I shook my head despondently. “It was taken from him. All ‘a remembers is the name of the woman Julia is lodging wi’—Madame Hardy.”

“That may be enough information to let you find the place.”

“It might be—provided I was i’ Paris.”

“Well,” said Gerard, “it may be that I can find it for you.”

Gerard’s superiors, he said, had ordered all Jesuit priests to return to the seminaries in France. The queen’s death now seemed certain and imminent, and if history was any indication, it would be followed by a period of dismay and disorder. Elizabeth had been beloved, even revered, by most of her subjects; the bitter truth—that she was but a frail mortal—would not go down easily with them. They would look for a scapegoat, and their blame would fall on those same groups that they had always suspected—sometimes rightly—of conspiring against Her Majesty: the Jews, the atheists, and the Papists.
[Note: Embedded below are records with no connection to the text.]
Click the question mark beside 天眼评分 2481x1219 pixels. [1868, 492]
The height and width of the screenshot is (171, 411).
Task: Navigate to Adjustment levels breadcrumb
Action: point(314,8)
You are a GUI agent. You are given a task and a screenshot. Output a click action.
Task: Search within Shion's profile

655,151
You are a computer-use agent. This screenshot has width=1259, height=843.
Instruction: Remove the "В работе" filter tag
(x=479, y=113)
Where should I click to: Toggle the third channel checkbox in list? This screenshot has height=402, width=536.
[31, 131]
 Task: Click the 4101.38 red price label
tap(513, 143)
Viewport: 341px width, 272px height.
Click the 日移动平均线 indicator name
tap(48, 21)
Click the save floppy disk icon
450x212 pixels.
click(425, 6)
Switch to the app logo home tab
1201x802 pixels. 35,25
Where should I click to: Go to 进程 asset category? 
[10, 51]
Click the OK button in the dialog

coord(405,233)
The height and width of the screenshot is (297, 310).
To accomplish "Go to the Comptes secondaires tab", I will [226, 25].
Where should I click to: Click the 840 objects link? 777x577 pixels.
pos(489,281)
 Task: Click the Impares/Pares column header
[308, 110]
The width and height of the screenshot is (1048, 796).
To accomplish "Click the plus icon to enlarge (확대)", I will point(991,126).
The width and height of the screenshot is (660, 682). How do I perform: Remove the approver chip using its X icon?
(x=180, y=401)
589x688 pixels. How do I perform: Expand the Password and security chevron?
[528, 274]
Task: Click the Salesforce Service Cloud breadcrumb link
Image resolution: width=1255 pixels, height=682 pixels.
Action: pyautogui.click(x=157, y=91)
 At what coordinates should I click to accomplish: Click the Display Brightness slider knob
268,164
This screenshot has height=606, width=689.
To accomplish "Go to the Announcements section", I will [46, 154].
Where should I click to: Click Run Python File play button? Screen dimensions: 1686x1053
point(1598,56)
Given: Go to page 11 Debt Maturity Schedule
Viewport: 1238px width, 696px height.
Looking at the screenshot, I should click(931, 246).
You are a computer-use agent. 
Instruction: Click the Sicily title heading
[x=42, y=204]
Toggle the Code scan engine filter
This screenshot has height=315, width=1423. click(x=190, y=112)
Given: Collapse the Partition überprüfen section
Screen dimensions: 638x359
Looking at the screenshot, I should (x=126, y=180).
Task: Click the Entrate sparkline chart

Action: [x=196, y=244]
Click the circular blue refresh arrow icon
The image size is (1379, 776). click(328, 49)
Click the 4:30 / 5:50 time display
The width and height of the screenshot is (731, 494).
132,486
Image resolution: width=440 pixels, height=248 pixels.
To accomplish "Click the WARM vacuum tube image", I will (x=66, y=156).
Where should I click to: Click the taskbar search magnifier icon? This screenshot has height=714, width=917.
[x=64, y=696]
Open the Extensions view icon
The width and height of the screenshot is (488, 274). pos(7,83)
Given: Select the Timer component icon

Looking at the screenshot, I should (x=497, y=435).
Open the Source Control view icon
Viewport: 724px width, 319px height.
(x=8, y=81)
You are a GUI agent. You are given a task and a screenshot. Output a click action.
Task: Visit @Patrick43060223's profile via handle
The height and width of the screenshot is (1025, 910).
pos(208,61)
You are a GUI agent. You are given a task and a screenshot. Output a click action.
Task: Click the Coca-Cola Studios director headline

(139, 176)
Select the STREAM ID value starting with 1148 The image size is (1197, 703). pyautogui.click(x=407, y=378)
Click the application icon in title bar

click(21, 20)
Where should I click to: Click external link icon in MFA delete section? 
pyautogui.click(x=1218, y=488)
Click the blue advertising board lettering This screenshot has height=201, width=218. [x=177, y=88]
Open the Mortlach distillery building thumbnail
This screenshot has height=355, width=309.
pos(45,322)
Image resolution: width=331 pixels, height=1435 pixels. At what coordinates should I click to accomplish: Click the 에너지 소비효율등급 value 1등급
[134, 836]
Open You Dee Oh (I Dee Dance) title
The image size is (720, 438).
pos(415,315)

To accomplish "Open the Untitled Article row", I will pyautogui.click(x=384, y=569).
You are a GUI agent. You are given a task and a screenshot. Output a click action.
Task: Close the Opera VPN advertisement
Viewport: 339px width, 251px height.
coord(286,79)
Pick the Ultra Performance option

Most Catholics, it seemed, believed that if James took the throne he would usher in a new and better era for the faith; his mother had been a Catholic, after all, and so was Anne, his queen. But in the meantime, Papists were likely to be more persecuted and reviled than ever. Gerard planned to leave England soon, taking with him the small contingent of future priests he had recruited. “I don’t suppose,” he said, “that Sam has told you yet.”

I stared at him, uncomprehending. “Told me what?”